Questo parco è un’area naturale protetta istituita nel 1995 e deve il nome proprio alla vicinanza con i Monti Picentini sui quali si sviluppa.

Si tratta dunque, territorialmente parlando, di una vasta area calcareo-dolomitica la cui vetta più alta è rappresentata dal Monte Cervialto, situato a Bagnoli Irpino e alto la bellezza di 1810 mt, seguito a ruota dal Monte Terminio, dal Monte Polveracchio e dall’Accellica.

Oltre a comprendere diversi comuni, come Bagnoli Irpino, Giffoni Sei Casali, Santa Lucia di Serino e molti altri, il Parco Regionale dei Monti Picentini comprende all’interno della sua zona di competenza anche l’Oasi naturale del Monte Polveracchio e l’Oasi naturale Valle della Caccia.

Ricchissime la flora e la fauna presenti all’interno per Parco dei Monti Picentini: tra gli alberi si annoverano boschi di faggio, cerro, acero, ontano e castagno oltre ad  un’area dedicata al pino nero. Per la fauna invece sono presenti numerosi specie come  lupi, volpi, gatti selvatici, cinghiali, tassi, faine, allocchi, aquile reali, ma ci sono anche comunità di picchi neri, di falchi pellegrini e di salamandre.

Il Parco Regionale dei Monti Picentini è naturalmente posto sotto la tutela di un ente apposito, ovvero l’Ente Parco Regionale dei Monti Picentini, che è l’organismo predisposto alla gestione del parco e alla tutela istituzionale del suo patrimonio.

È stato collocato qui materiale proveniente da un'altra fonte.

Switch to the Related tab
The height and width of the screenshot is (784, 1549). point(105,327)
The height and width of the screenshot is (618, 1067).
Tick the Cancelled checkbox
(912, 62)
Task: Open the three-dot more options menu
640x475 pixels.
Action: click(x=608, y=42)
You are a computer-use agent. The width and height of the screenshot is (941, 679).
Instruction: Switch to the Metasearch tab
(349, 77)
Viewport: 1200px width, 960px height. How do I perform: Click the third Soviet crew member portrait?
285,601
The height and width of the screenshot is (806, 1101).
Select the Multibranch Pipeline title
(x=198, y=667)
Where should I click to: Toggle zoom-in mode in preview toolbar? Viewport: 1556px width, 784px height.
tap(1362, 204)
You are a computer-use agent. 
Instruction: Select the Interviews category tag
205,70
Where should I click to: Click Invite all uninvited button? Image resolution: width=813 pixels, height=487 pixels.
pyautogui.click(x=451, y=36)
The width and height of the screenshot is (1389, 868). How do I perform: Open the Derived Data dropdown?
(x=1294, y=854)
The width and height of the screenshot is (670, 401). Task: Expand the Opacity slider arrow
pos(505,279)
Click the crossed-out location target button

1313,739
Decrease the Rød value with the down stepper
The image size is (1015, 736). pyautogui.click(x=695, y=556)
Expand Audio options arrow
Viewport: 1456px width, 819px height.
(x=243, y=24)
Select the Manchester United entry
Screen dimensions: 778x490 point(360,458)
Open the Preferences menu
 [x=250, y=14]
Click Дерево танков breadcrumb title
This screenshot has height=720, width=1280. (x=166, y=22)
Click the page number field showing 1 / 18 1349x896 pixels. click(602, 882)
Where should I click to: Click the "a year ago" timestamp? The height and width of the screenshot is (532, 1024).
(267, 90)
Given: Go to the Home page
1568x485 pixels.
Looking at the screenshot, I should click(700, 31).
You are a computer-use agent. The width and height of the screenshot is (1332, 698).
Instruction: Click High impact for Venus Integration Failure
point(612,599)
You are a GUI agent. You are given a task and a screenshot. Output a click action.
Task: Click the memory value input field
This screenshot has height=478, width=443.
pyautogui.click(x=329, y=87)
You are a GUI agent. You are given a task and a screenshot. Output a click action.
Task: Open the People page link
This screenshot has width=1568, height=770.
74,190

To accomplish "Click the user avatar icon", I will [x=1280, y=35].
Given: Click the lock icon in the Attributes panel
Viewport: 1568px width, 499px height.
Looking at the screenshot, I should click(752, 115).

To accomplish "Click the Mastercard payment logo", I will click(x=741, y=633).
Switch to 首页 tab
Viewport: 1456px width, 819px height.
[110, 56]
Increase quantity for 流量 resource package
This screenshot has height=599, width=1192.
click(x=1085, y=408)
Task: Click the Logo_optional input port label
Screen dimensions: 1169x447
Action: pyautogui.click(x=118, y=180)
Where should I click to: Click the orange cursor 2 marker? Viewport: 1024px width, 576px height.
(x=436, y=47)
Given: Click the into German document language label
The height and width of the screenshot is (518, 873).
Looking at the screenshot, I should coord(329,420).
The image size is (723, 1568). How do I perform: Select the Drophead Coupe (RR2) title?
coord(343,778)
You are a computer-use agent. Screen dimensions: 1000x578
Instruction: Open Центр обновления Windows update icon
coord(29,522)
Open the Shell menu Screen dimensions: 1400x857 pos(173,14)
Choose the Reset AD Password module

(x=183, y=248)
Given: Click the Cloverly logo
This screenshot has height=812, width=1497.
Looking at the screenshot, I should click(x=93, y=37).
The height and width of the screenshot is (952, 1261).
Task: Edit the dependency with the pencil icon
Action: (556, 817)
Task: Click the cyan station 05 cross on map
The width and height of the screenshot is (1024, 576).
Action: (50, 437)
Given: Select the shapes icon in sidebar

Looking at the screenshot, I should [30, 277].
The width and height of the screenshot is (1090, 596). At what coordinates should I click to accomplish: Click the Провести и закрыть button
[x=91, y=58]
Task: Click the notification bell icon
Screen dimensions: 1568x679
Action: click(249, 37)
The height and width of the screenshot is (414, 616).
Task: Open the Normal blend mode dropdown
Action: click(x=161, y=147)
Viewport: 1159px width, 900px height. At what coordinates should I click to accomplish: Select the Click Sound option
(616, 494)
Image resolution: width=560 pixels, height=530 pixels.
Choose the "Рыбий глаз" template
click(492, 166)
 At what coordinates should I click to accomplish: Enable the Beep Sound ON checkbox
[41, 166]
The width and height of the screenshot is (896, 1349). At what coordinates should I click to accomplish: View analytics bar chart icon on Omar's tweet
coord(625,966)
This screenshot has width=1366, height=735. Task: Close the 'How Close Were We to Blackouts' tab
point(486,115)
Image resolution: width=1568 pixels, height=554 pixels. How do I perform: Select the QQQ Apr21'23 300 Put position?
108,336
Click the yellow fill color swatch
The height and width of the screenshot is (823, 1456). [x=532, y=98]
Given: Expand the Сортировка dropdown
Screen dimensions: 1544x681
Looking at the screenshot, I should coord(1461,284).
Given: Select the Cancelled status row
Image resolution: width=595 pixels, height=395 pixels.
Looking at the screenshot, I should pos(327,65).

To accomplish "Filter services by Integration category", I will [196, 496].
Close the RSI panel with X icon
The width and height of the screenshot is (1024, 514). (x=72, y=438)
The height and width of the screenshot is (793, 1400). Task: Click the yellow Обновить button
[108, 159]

La storia del Parco poi è molto antica: tracce di frequentazioni risalgono al Paleolitico (Fisciano, Montoro Superiore), al Neolitico (Eboli, Olevano sul Tusciano), all’Età del Bronzo e del Ferro (oltre alla Civiltà del Gaudo testimoniata ad Eboli, la Cultura di Oliveto Citra, e Solofra).

Numerose le testimonianze di insediamenti di popoli italici, Irpini, Piceni, ma anche di insediamenti etruschi: nel parco infatti ci sono circa diciassette aree archeologiche che rappresentano dei potenziali poli di attrazione e catalizzatori di interessi e attività culturali.

Molti gli eventi che vengono periodicamente organizzati nel Parco Regionale dei Monti Picentini così come gli itinerari turistici e paesaggistici predisposti per far conoscere al meglio le sue bellezze.

Interessante poi il connubio con le ultime tecnologie, come tabellonistiche interattive presenti nel parco e l’uso dei terminali palmari, che consentono al visitatore di vivere un’esperienza integrale di conoscenza del luogo, della sua storia, delle sue tradizioni, dei suoi prodotti tipici e delle sue vocazioni in generale.

Cinghiali nel Parco Regionale dei Monti Picentini Cinghiali nel Parco Regionale dei Monti Picentini.